Copy the entries from the line containing "Screen dimensions: 700x500" through the end of the entries, inclusive, swapping "Screen dimensions" for "Display size" and leaving everything else unchanged.

--- Start of DATA SECTION ---

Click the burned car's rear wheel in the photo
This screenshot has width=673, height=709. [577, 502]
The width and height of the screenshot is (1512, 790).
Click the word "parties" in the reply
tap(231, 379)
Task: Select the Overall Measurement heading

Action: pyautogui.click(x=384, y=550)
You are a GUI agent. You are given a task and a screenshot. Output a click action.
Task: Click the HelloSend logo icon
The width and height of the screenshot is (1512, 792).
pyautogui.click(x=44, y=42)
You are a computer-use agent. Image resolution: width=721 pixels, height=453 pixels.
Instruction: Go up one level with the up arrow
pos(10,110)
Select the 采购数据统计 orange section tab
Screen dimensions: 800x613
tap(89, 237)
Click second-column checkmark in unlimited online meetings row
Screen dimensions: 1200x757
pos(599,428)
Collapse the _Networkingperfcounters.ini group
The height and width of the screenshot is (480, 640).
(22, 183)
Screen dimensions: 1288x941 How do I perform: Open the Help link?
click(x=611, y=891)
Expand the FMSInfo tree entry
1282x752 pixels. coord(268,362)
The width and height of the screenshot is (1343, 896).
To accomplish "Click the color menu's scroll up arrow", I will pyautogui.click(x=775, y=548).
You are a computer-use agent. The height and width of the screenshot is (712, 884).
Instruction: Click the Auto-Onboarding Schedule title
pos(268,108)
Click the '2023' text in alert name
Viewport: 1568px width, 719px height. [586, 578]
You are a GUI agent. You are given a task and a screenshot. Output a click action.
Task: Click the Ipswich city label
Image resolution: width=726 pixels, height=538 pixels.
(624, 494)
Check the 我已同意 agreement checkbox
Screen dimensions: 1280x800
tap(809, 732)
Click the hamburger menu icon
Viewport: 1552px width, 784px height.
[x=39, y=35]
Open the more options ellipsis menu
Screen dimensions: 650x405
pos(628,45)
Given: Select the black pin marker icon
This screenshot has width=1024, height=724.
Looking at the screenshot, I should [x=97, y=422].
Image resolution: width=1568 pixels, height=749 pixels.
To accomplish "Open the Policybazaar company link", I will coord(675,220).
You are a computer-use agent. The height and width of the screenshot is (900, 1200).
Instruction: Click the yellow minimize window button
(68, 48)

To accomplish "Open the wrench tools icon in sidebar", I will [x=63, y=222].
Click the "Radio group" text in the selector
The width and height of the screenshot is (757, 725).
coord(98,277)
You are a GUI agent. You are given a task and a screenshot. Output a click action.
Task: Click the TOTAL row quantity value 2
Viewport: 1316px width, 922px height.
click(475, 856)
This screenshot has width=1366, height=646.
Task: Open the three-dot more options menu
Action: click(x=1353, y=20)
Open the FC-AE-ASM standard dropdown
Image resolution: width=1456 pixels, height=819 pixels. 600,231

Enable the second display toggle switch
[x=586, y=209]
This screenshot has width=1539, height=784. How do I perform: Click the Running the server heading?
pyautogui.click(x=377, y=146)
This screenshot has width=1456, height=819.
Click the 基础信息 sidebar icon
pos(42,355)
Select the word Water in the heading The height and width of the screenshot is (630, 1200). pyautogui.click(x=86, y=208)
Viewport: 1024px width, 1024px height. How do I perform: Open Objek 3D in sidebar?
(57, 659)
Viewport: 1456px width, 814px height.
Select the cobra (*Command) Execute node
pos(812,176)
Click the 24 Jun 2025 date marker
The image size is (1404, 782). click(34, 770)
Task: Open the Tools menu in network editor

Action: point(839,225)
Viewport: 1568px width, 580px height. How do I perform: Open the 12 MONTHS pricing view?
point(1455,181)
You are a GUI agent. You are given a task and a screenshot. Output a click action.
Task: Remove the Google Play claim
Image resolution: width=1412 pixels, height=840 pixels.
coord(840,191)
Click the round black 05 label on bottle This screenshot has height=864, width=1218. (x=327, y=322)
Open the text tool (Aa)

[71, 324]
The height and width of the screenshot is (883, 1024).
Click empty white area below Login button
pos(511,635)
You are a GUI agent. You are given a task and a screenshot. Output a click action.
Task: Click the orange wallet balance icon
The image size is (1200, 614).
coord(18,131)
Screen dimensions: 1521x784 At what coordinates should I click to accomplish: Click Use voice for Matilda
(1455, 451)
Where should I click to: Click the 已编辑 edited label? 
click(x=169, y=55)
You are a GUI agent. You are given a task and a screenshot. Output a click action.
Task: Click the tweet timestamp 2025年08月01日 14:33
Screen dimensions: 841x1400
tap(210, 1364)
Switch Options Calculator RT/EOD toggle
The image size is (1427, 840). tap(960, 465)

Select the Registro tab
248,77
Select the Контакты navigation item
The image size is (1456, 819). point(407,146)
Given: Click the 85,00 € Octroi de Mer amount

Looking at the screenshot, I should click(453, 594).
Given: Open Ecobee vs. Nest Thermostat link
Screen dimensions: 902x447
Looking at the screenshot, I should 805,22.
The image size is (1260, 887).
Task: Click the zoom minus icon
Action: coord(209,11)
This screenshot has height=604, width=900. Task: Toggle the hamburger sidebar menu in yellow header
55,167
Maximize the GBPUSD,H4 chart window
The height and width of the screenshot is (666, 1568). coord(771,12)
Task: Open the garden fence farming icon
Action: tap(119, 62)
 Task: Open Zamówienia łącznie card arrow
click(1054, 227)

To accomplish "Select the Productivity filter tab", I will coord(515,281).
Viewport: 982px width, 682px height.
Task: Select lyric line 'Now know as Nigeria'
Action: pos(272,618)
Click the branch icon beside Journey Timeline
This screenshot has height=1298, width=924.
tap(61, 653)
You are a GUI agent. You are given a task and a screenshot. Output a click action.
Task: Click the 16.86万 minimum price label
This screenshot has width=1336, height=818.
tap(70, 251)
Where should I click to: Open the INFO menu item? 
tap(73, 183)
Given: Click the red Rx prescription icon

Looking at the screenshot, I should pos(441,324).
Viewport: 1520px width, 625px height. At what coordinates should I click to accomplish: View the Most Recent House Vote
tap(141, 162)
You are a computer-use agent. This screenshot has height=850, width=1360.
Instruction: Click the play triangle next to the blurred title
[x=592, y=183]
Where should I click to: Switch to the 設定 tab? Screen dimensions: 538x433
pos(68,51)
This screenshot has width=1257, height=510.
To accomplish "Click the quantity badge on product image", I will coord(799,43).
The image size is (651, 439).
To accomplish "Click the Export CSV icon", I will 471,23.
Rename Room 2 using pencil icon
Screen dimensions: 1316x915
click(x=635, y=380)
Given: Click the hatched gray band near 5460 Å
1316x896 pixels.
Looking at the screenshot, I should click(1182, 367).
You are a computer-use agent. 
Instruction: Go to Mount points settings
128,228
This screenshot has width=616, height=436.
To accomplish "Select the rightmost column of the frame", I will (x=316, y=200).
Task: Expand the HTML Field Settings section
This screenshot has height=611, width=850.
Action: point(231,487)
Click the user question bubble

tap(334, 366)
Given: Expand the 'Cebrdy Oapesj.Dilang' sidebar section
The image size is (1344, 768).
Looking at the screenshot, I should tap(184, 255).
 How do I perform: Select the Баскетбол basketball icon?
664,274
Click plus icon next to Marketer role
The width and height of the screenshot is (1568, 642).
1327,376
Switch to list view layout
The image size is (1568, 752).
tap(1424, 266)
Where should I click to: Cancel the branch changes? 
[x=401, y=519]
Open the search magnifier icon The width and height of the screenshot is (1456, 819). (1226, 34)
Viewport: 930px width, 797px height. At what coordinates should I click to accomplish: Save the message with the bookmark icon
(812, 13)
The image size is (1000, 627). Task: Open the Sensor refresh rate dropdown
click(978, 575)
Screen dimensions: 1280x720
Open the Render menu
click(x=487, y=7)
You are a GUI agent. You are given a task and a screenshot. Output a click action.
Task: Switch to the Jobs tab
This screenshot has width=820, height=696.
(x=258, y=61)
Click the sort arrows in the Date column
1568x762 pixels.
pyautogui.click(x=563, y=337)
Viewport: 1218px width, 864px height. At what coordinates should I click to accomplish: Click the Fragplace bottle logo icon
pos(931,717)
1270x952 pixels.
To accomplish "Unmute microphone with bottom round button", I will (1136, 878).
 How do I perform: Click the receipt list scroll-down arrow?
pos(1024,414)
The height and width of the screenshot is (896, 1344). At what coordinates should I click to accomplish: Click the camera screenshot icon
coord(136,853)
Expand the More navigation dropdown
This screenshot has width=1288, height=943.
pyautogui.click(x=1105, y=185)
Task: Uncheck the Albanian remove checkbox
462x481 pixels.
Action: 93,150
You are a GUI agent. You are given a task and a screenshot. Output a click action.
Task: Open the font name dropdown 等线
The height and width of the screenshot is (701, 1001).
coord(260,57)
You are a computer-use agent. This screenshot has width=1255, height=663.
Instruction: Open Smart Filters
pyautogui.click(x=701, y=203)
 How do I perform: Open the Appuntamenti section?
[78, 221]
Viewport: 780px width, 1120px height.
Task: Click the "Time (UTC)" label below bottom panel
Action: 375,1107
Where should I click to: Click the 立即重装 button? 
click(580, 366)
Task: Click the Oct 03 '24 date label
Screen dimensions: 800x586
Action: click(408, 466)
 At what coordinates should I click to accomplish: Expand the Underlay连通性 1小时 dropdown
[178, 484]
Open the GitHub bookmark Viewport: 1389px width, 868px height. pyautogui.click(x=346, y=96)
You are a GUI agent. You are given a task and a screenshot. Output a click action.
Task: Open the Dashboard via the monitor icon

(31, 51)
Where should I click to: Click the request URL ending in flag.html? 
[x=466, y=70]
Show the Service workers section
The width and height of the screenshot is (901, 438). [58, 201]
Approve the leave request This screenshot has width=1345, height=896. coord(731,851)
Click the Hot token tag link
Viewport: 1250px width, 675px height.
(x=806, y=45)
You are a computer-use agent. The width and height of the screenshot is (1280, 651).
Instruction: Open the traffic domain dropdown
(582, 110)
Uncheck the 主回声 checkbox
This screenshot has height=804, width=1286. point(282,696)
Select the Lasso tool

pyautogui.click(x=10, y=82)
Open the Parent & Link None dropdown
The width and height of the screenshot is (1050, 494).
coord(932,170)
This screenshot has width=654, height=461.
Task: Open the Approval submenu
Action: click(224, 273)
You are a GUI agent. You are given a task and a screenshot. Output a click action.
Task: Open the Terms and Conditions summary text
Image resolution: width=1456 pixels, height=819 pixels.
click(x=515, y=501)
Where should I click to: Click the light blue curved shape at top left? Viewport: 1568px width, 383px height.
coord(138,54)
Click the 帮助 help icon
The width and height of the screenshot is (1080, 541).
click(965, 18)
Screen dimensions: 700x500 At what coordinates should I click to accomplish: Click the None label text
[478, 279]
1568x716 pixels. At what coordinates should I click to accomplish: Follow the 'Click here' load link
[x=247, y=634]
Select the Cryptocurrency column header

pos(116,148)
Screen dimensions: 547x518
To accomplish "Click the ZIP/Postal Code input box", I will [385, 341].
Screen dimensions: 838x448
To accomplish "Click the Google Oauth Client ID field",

--- End of DATA SECTION ---

EXERCISE OUTPUT:
Display size: 700x500 At what coordinates should I click to accomplish: Click the None label text
[478, 279]
1568x716 pixels. At what coordinates should I click to accomplish: Follow the 'Click here' load link
[x=247, y=634]
Select the Cryptocurrency column header

pos(116,148)
Display size: 547x518
To accomplish "Click the ZIP/Postal Code input box", I will [385, 341].
Display size: 838x448
To accomplish "Click the Google Oauth Client ID field",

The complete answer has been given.